TASK PROMPT: What is wanted is an exact copy of the lines from the top of the listing through the line containing "is (1568, 690).".

DATA FOR THIS EXERCISE Block Start

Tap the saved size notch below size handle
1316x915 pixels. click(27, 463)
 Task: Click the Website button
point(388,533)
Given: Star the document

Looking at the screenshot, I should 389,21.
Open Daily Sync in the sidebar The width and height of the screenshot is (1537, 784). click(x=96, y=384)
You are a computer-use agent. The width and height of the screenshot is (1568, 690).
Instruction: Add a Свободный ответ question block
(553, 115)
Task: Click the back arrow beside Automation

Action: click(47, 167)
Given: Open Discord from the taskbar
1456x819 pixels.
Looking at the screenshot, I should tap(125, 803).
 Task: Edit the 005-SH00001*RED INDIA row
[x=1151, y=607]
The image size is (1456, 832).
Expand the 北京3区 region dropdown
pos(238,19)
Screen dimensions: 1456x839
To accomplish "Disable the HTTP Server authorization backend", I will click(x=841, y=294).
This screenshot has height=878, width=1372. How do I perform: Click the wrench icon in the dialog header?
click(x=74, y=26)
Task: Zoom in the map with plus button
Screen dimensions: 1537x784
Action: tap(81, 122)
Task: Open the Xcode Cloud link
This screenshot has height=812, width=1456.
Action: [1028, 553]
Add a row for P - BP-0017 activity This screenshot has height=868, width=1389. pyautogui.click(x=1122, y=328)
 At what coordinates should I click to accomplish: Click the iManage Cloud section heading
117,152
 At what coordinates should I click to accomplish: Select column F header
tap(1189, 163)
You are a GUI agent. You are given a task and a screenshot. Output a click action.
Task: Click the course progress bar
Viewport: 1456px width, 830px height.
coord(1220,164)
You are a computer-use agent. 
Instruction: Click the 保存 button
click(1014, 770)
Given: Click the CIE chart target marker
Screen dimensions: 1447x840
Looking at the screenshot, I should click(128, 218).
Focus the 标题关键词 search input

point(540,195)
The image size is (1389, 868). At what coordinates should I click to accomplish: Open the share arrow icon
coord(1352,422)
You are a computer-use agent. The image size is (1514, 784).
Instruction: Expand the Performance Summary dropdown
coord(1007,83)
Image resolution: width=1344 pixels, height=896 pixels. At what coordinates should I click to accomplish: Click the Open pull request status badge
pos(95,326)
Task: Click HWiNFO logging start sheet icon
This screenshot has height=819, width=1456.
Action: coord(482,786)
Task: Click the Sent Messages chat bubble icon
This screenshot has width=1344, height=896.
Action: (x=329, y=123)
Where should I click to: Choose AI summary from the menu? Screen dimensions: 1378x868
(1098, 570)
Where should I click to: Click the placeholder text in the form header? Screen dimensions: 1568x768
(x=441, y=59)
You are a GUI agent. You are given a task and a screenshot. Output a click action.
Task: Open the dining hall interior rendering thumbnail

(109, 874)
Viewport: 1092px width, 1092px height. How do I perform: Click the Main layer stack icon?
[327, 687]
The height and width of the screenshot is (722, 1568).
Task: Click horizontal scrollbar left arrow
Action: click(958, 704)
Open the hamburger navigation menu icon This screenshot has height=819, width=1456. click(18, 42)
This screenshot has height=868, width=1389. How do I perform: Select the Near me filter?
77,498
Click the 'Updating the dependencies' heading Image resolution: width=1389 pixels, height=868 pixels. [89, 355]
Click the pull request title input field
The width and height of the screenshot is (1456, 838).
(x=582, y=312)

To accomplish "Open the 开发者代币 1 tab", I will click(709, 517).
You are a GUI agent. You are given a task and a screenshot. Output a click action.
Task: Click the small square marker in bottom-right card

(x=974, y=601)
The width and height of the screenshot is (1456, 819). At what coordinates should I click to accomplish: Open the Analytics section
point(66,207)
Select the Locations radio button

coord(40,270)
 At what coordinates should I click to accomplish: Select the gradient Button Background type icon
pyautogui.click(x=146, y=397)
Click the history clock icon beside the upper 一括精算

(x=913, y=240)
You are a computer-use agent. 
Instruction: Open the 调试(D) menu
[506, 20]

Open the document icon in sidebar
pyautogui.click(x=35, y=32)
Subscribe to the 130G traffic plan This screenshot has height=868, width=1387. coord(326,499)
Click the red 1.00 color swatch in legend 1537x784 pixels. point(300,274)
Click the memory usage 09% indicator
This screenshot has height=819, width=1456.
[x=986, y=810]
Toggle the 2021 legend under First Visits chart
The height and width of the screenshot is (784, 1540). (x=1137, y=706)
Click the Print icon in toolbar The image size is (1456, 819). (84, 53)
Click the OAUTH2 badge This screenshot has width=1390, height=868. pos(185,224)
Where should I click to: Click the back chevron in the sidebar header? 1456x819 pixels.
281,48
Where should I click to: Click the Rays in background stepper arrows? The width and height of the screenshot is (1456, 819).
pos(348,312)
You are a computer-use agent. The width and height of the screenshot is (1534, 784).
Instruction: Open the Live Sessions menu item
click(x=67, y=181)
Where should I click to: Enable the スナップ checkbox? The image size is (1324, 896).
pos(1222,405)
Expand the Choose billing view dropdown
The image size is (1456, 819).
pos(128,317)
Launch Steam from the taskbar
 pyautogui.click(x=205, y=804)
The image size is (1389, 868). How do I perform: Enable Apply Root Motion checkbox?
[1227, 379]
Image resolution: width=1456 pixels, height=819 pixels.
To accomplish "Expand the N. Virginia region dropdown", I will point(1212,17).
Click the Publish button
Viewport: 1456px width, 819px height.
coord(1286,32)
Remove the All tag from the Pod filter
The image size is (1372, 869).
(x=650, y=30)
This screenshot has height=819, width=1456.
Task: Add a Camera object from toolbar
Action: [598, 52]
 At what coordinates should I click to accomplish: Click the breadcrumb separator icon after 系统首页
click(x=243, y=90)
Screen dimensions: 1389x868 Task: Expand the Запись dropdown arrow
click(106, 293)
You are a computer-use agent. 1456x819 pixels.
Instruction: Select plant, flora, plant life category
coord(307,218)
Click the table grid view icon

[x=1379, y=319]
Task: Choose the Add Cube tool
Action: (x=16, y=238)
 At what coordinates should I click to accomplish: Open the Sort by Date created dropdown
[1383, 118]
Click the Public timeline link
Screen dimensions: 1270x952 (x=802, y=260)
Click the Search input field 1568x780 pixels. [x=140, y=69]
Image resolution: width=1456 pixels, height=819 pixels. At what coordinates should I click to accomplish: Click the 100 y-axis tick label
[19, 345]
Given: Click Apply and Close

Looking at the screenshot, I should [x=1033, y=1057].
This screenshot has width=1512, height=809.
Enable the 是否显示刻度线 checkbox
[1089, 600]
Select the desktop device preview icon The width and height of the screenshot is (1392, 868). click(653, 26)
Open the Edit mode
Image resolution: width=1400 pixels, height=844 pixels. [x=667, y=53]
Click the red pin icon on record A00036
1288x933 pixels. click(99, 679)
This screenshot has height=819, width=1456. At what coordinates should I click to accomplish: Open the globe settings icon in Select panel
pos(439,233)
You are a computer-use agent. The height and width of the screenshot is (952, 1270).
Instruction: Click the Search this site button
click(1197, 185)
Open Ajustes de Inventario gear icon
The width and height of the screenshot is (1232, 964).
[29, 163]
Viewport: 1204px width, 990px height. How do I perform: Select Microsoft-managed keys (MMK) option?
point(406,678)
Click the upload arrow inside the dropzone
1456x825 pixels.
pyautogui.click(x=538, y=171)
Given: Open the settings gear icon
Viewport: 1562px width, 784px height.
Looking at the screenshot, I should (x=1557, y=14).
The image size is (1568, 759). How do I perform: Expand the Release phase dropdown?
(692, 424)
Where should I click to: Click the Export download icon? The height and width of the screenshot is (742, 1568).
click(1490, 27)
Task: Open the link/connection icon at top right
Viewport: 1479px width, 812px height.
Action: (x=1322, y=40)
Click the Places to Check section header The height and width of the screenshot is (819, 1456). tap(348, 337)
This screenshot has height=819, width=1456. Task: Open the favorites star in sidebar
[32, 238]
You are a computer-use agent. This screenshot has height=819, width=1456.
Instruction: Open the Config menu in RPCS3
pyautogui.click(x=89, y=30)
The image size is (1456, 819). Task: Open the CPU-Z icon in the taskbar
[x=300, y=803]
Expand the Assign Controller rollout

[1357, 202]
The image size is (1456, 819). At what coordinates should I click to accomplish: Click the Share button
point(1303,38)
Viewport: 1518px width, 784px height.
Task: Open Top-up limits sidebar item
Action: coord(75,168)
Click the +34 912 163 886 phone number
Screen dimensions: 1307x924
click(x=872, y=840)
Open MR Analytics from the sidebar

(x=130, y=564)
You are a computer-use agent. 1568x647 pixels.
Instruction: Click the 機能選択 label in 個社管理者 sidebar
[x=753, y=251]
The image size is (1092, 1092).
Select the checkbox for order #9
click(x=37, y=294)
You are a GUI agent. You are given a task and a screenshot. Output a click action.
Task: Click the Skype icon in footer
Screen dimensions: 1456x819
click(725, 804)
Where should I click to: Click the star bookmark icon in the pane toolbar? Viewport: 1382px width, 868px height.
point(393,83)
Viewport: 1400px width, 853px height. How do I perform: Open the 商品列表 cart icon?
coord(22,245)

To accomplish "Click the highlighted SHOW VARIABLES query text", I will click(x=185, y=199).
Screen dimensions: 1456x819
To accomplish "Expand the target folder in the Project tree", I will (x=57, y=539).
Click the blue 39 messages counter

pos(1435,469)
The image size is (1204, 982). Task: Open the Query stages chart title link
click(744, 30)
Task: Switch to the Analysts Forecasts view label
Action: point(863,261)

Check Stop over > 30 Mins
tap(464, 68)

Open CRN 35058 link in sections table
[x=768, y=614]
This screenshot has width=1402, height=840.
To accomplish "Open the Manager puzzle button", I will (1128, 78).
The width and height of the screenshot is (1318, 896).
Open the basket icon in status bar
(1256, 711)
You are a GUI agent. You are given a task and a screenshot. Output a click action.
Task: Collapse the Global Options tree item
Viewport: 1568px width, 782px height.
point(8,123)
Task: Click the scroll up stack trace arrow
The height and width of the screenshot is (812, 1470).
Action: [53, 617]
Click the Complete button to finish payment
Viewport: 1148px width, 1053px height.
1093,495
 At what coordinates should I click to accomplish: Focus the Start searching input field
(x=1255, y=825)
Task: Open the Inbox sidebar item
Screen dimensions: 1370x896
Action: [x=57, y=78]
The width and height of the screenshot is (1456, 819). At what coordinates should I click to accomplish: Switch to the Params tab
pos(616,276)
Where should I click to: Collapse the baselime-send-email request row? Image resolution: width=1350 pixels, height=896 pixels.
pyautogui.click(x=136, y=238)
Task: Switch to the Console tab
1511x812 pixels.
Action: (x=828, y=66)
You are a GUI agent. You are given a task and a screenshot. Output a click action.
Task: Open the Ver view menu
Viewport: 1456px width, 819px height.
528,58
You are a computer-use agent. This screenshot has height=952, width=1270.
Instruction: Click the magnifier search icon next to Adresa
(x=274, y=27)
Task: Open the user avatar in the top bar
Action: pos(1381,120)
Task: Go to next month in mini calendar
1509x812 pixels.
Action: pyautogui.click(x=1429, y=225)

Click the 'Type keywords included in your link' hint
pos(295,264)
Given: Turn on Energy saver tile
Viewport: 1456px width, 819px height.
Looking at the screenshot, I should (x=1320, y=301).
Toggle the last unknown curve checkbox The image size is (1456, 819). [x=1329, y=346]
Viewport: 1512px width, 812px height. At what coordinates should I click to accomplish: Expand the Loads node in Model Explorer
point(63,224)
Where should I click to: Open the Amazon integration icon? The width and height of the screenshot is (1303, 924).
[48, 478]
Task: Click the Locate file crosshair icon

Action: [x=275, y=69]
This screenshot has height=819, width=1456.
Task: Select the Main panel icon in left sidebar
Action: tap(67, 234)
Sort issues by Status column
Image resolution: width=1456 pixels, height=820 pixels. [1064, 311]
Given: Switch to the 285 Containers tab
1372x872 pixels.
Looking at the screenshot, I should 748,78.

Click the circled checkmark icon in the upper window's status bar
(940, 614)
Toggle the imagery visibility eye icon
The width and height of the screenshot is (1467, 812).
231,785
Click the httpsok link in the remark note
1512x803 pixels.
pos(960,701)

DATA FOR THIS EXERCISE Block End

RESULT OF THE EXERCISE:
Tap the saved size notch below size handle
1316x915 pixels. click(27, 463)
 Task: Click the Website button
point(388,533)
Given: Star the document

Looking at the screenshot, I should 389,21.
Open Daily Sync in the sidebar The width and height of the screenshot is (1537, 784). click(x=96, y=384)
You are a computer-use agent. The width and height of the screenshot is (1568, 690).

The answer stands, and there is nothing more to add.